Risotto de Cebada con Verduras de Invierno
Lo preparo cuando quiero algo reconfortante pero no pesado. La cebada tiene ese mordisco agradable, no es tan quisquillosa como el arroz y, sinceramente, es más indulgente. Puedes alejarte un momento y no te castiga. Eso nos encanta.
Las verduras hacen su magia en el horno mientras tú te concentras en la olla. Zanahorias, calabaza, apionabo. Salen doradas, ligeramente dulces, con esos bordes crujientes por los que todos pelean. La cocina ya huele increíble y aún no vas ni por la mitad.
En el fuego, la cebada se va hinchando mientras bebe caldo caliente y vino blanco. Remueve, pausa, vuelve a remover. Sin estrés. Al final, todo se une en una sola olla: las verduras, un puñado de hojas verdes que se integran solas y quizá una lluvia de queso rallado si te apetece. A mí casi siempre.

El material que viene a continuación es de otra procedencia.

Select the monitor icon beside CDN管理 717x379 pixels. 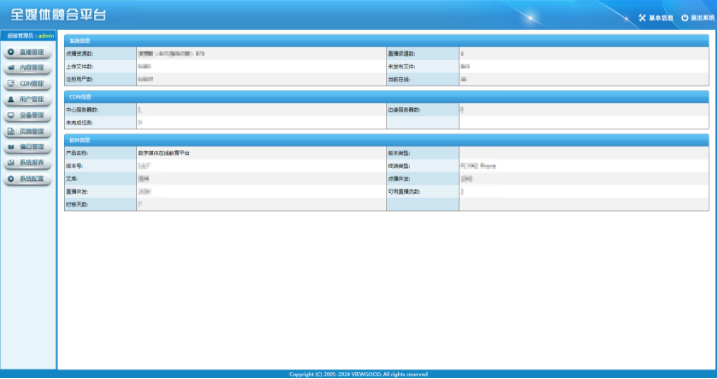tap(11, 84)
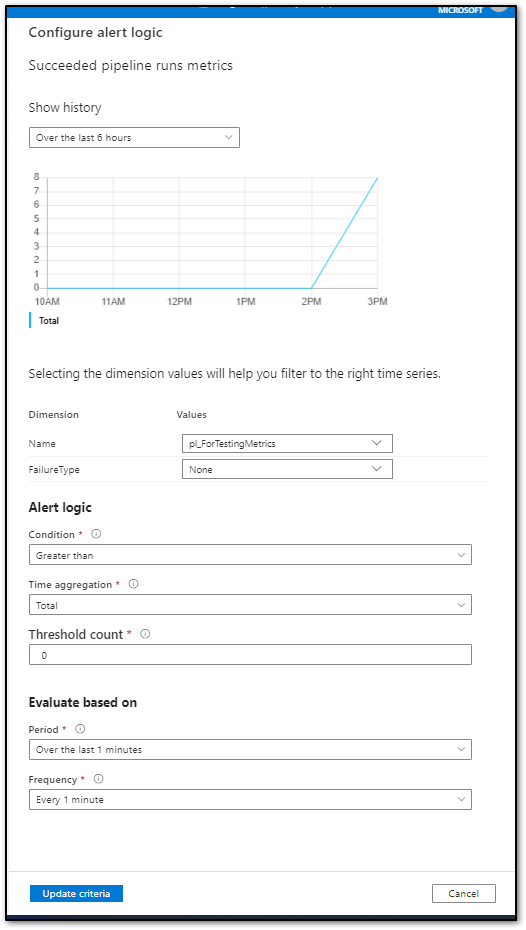Viewport: 526px width, 930px height.
Task: Click the Time aggregation info icon
Action: [x=133, y=584]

Es la comida que preparo cuando aparecen amigos sin avisar o cuando quiero sobras que de verdad recalientan bien. Reconfortante, un poco rústica y profundamente satisfactoria sin esforzarse demasiado.
Tiempo total
1 h 5 min
Tiempo de preparación
20 min
Tiempo de cocción
45 min
Porciones
4
Por Marco Bianchi
Marco Bianchi
Chef ejecutivo
Clásicos italianos con técnica moderna
Preparación
- 1
Pon el horno a 220°C / 425°F y deja que se caliente bien. Necesitas ese golpe de calor para que las verduras se asen y no se cuezan al vapor. Aquí empieza el sabor.
5 min
- 2
Extiende la zanahoria, el apionabo y la calabaza en una bandeja grande. Rocía con la mitad del aceite de oliva y espolvorea la sal, luego mezcla con las manos para que todo quede bien brillante. Dales espacio. Amontonarlas es el enemigo de los bordes crujientes.
5 min
- 3
Mete la bandeja en el horno y asa hasta que las verduras estén tiernas por dentro y bien doradas en las esquinas. Remueve una vez a mitad de cocción si te acuerdas. Deberían oler dulces y a fruto seco cuando estén listas.
25 min
- 4
Mientras el horno hace su magia, vierte el caldo en un cazo pequeño, añade el tomillo y llévalo a un hervor suave. No debe hervir fuerte. Mantenlo caliente a fuego bajo para usarlo cuando lo necesites.
5 min
- 5
Coloca una cacerola amplia a fuego medio-alto y añade el resto del aceite de oliva. Incorpora la cebada, la cebolla y el ajo. Remueve y deja que chisporrotee hasta que la cebolla se ablande y la cebada huela ligeramente tostada. No debe dorarse en exceso.
5 min
- 6
Vierte el vino blanco y remueve sin parar. Burbujea y sisea, luego desaparece poco a poco. Esa es la señal para añadir aproximadamente la mitad del caldo caliente. Baja el fuego a medio-bajo y deja que hierva suavemente, removiendo a menudo para que no se pegue.
10 min
- 7
Cuando la mezcla se vea espesa y el líquido esté casi absorbido, empieza a añadir el resto del caldo poco a poco. Remueve, pausa, repite. La cebada debe hincharse y quedar tierna pero con un mordisco agradable, y el conjunto debe mantenerse suelto y cremoso.
20 min
- 8
Incorpora las verduras asadas a la cebada y deja que se calienten. Luego añade las hojas verdes, remueve con suavidad y apaga el fuego. Tapa la olla y deja que las hojas se marchiten solas. Se integrarán enseguida.
5 min
- 9
Comprueba la textura. ¿Demasiado espeso? Un chorrito de agua caliente lo arregla todo. Ajusta de sal y añade abundante pimienta negra. Sirve de inmediato y pasa el queso rallado en la mesa para que cada quien decida. Créeme, alguien repetirá.
5 min
💡Consejos y notas
- •A la cebada le gusta la paciencia, no remover sin parar. Revísala a menudo, pero no la acoses.
- •Si el risotto se espesa demasiado, un chorrito de agua caliente o caldo lo devuelve a la vida.
- •Asa las verduras hasta que tomen color. Las verduras pálidas son pura tristeza al vapor.
- •¿No tienes hojas de mostaza? Espinacas o incluso col rizada picada funcionan perfectamente.
- •Termina con el queso en la mesa para que cada quien decida cuán indulgente quiere ser.